━━━ Supplied data ━━━

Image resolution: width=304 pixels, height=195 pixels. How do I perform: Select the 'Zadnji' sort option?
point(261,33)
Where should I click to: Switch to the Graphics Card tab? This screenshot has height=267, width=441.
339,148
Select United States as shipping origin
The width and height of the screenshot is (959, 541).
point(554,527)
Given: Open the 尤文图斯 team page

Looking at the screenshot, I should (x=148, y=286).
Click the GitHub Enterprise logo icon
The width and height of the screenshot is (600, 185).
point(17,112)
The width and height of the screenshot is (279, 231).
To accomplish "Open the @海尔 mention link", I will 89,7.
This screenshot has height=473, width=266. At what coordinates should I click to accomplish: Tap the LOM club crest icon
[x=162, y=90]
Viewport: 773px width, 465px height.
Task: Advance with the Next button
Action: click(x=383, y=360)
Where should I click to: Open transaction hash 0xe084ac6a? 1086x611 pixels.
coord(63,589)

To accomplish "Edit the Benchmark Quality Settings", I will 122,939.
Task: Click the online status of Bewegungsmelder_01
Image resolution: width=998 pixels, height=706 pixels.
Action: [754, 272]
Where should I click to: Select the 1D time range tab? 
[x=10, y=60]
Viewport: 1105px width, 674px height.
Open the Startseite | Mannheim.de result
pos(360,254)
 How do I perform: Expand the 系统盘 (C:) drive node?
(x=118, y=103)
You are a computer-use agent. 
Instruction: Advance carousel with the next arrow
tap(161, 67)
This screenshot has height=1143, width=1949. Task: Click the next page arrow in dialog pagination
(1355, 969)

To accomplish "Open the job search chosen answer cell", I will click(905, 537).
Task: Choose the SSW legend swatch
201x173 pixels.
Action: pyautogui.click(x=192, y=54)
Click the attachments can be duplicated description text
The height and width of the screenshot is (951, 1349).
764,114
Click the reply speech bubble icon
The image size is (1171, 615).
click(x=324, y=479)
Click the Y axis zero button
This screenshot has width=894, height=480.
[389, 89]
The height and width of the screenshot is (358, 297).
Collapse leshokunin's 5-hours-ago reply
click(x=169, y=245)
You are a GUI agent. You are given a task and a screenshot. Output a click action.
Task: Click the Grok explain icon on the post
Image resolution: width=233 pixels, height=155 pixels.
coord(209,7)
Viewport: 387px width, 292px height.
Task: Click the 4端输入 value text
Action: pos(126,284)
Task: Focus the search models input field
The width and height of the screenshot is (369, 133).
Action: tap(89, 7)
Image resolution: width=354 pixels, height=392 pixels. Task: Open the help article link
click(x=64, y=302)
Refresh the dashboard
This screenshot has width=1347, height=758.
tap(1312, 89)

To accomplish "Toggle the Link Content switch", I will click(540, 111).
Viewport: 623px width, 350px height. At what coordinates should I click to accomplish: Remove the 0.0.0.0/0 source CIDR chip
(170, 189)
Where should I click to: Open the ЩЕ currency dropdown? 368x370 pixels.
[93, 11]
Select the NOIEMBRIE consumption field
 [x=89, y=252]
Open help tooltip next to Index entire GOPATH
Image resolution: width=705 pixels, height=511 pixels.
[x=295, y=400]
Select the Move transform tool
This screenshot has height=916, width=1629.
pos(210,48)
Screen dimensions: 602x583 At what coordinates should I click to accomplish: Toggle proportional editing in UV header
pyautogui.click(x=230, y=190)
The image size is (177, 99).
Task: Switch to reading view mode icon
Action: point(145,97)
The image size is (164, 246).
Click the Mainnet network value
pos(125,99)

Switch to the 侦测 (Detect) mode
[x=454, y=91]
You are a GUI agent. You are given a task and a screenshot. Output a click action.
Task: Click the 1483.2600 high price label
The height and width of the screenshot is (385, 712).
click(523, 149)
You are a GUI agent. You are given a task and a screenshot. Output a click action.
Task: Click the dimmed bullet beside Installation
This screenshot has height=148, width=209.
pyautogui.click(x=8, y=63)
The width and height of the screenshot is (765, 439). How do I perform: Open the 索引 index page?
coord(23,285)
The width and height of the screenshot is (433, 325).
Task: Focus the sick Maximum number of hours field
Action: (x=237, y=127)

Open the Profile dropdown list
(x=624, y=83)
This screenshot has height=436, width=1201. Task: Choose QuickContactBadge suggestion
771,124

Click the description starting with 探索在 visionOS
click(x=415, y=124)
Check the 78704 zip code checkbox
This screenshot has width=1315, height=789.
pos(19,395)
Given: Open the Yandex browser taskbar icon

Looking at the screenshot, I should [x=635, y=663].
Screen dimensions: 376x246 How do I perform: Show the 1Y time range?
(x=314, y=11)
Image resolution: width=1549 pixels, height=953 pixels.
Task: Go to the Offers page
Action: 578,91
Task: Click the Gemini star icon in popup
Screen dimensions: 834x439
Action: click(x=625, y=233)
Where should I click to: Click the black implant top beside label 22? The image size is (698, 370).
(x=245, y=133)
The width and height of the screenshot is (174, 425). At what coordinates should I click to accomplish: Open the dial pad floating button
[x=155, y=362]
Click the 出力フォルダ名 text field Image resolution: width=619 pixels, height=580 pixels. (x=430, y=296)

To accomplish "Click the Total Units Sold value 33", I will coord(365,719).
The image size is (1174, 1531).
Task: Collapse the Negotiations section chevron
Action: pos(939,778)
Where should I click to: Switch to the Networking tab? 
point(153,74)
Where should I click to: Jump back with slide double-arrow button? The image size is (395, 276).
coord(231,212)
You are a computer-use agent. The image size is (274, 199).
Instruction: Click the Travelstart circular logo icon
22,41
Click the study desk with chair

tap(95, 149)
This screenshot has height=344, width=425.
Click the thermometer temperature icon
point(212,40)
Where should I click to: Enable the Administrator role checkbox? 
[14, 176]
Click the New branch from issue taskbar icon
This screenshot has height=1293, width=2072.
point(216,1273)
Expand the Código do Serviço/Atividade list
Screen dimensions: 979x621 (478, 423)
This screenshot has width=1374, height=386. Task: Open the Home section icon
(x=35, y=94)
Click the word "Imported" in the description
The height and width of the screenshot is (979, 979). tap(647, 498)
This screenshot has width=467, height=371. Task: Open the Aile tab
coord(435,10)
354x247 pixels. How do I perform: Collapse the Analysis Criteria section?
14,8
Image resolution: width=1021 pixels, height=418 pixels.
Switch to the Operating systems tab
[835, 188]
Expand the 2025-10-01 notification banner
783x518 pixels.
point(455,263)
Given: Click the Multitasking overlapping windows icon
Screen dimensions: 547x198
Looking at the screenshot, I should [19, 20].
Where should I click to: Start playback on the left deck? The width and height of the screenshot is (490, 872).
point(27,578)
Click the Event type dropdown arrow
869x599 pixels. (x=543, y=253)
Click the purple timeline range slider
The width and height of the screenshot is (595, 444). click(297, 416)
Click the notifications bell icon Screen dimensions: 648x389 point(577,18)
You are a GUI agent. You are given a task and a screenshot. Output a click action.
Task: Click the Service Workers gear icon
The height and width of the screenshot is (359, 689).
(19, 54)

━━━

* **What is being asked**: Rewrite all of the records above as a numbered list with one line per item, leaving out the blank lines.

* **Answer in full**:
1. Image resolution: width=304 pixels, height=195 pixels. How do I perform: Select the 'Zadnji' sort option?
2. point(261,33)
3. Where should I click to: Switch to the Graphics Card tab? This screenshot has height=267, width=441.
4. 339,148
5. Select United States as shipping origin
6. The width and height of the screenshot is (959, 541).
7. point(554,527)
8. Given: Open the 尤文图斯 team page
9. Looking at the screenshot, I should (x=148, y=286).
10. Click the GitHub Enterprise logo icon
11. The width and height of the screenshot is (600, 185).
12. point(17,112)
13. The width and height of the screenshot is (279, 231).
14. To accomplish "Open the @海尔 mention link", I will 89,7.
15. This screenshot has height=473, width=266. At what coordinates should I click to accomplish: Tap the LOM club crest icon
16. [x=162, y=90]
17. Viewport: 773px width, 465px height.
18. Task: Advance with the Next button
19. Action: click(x=383, y=360)
20. Where should I click to: Open transaction hash 0xe084ac6a? 1086x611 pixels.
21. coord(63,589)
22. To accomplish "Edit the Benchmark Quality Settings", I will 122,939.
23. Task: Click the online status of Bewegungsmelder_01
24. Image resolution: width=998 pixels, height=706 pixels.
25. Action: [754, 272]
26. Where should I click to: Select the 1D time range tab? 
27. [x=10, y=60]
28. Viewport: 1105px width, 674px height.
29. Open the Startseite | Mannheim.de result
30. pos(360,254)
31.  How do I perform: Expand the 系统盘 (C:) drive node?
32. (x=118, y=103)
33. You are a computer-use agent. 
34. Instruction: Advance carousel with the next arrow
35. tap(161, 67)
36. This screenshot has height=1143, width=1949. Task: Click the next page arrow in dialog pagination
37. (1355, 969)
38. To accomplish "Open the job search chosen answer cell", I will click(905, 537).
39. Task: Choose the SSW legend swatch
40. 201x173 pixels.
41. Action: pyautogui.click(x=192, y=54)
42. Click the attachments can be duplicated description text
43. The height and width of the screenshot is (951, 1349).
44. 764,114
45. Click the reply speech bubble icon
46. The image size is (1171, 615).
47. click(x=324, y=479)
48. Click the Y axis zero button
49. This screenshot has width=894, height=480.
50. [389, 89]
51. The height and width of the screenshot is (358, 297).
52. Collapse leshokunin's 5-hours-ago reply
53. click(x=169, y=245)
54. You are a GUI agent. You are given a task and a screenshot. Output a click action.
55. Task: Click the Grok explain icon on the post
56. Image resolution: width=233 pixels, height=155 pixels.
57. coord(209,7)
58. Viewport: 387px width, 292px height.
59. Task: Click the 4端输入 value text
60. Action: pos(126,284)
61. Task: Focus the search models input field
62. The width and height of the screenshot is (369, 133).
63. Action: tap(89, 7)
64. Image resolution: width=354 pixels, height=392 pixels. Task: Open the help article link
65. click(x=64, y=302)
66. Refresh the dashboard
67. This screenshot has width=1347, height=758.
68. tap(1312, 89)
69. To accomplish "Toggle the Link Content switch", I will click(540, 111).
70. Viewport: 623px width, 350px height. At what coordinates should I click to accomplish: Remove the 0.0.0.0/0 source CIDR chip
71. (170, 189)
72. Where should I click to: Open the ЩЕ currency dropdown? 368x370 pixels.
73. [93, 11]
74. Select the NOIEMBRIE consumption field
75.  [x=89, y=252]
76. Open help tooltip next to Index entire GOPATH
77. Image resolution: width=705 pixels, height=511 pixels.
78. [x=295, y=400]
79. Select the Move transform tool
80. This screenshot has height=916, width=1629.
81. pos(210,48)
82. Screen dimensions: 602x583 At what coordinates should I click to accomplish: Toggle proportional editing in UV header
83. pyautogui.click(x=230, y=190)
84. The image size is (177, 99).
85. Task: Switch to reading view mode icon
86. Action: point(145,97)
87. The image size is (164, 246).
88. Click the Mainnet network value
89. pos(125,99)
90. Switch to the 侦测 (Detect) mode
91. [x=454, y=91]
92. You are a GUI agent. You are given a task and a screenshot. Output a click action.
93. Task: Click the 1483.2600 high price label
94. The height and width of the screenshot is (385, 712).
95. click(523, 149)
96. You are a GUI agent. You are given a task and a screenshot. Output a click action.
97. Task: Click the dimmed bullet beside Installation
98. This screenshot has height=148, width=209.
99. pyautogui.click(x=8, y=63)
100. The width and height of the screenshot is (765, 439). How do I perform: Open the 索引 index page?
101. coord(23,285)
102. The width and height of the screenshot is (433, 325).
103. Task: Focus the sick Maximum number of hours field
104. Action: (x=237, y=127)
105. Open the Profile dropdown list
106. (x=624, y=83)
107. This screenshot has height=436, width=1201. Task: Choose QuickContactBadge suggestion
108. 771,124
109. Click the description starting with 探索在 visionOS
110. click(x=415, y=124)
111. Check the 78704 zip code checkbox
112. This screenshot has width=1315, height=789.
113. pos(19,395)
114. Given: Open the Yandex browser taskbar icon
115. Looking at the screenshot, I should [x=635, y=663].
116. Screen dimensions: 376x246 How do I perform: Show the 1Y time range?
117. (x=314, y=11)
118. Image resolution: width=1549 pixels, height=953 pixels.
119. Task: Go to the Offers page
120. Action: 578,91
121. Task: Click the Gemini star icon in popup
122. Screen dimensions: 834x439
123. Action: click(x=625, y=233)
124. Where should I click to: Click the black implant top beside label 22? The image size is (698, 370).
125. (x=245, y=133)
126. The width and height of the screenshot is (174, 425). At what coordinates should I click to accomplish: Open the dial pad floating button
127. [x=155, y=362]
128. Click the 出力フォルダ名 text field Image resolution: width=619 pixels, height=580 pixels. (x=430, y=296)
129. To accomplish "Click the Total Units Sold value 33", I will coord(365,719).
130. The image size is (1174, 1531).
131. Task: Collapse the Negotiations section chevron
132. Action: pos(939,778)
133. Where should I click to: Switch to the Networking tab? 
134. point(153,74)
135. Where should I click to: Jump back with slide double-arrow button? The image size is (395, 276).
136. coord(231,212)
137. You are a computer-use agent. The image size is (274, 199).
138. Instruction: Click the Travelstart circular logo icon
139. 22,41
140. Click the study desk with chair
141. tap(95, 149)
142. This screenshot has height=344, width=425.
143. Click the thermometer temperature icon
144. point(212,40)
145. Where should I click to: Enable the Administrator role checkbox? 
146. [14, 176]
147. Click the New branch from issue taskbar icon
148. This screenshot has height=1293, width=2072.
149. point(216,1273)
150. Expand the Código do Serviço/Atividade list
151. Screen dimensions: 979x621 (478, 423)
152. This screenshot has width=1374, height=386. Task: Open the Home section icon
153. (x=35, y=94)
154. Click the word "Imported" in the description
155. The height and width of the screenshot is (979, 979). tap(647, 498)
156. This screenshot has width=467, height=371. Task: Open the Aile tab
157. coord(435,10)
158. 354x247 pixels. How do I perform: Collapse the Analysis Criteria section?
159. 14,8
160. Image resolution: width=1021 pixels, height=418 pixels.
161. Switch to the Operating systems tab
162. [835, 188]
163. Expand the 2025-10-01 notification banner
164. 783x518 pixels.
165. point(455,263)
166. Given: Click the Multitasking overlapping windows icon
167. Screen dimensions: 547x198
168. Looking at the screenshot, I should [19, 20].
169. Where should I click to: Start playback on the left deck? The width and height of the screenshot is (490, 872).
170. point(27,578)
171. Click the Event type dropdown arrow
172. 869x599 pixels. (x=543, y=253)
173. Click the purple timeline range slider
174. The width and height of the screenshot is (595, 444). click(297, 416)
175. Click the notifications bell icon Screen dimensions: 648x389 point(577,18)
176. You are a GUI agent. You are given a task and a screenshot. Output a click action.
177. Task: Click the Service Workers gear icon
178. The height and width of the screenshot is (359, 689).
179. (19, 54)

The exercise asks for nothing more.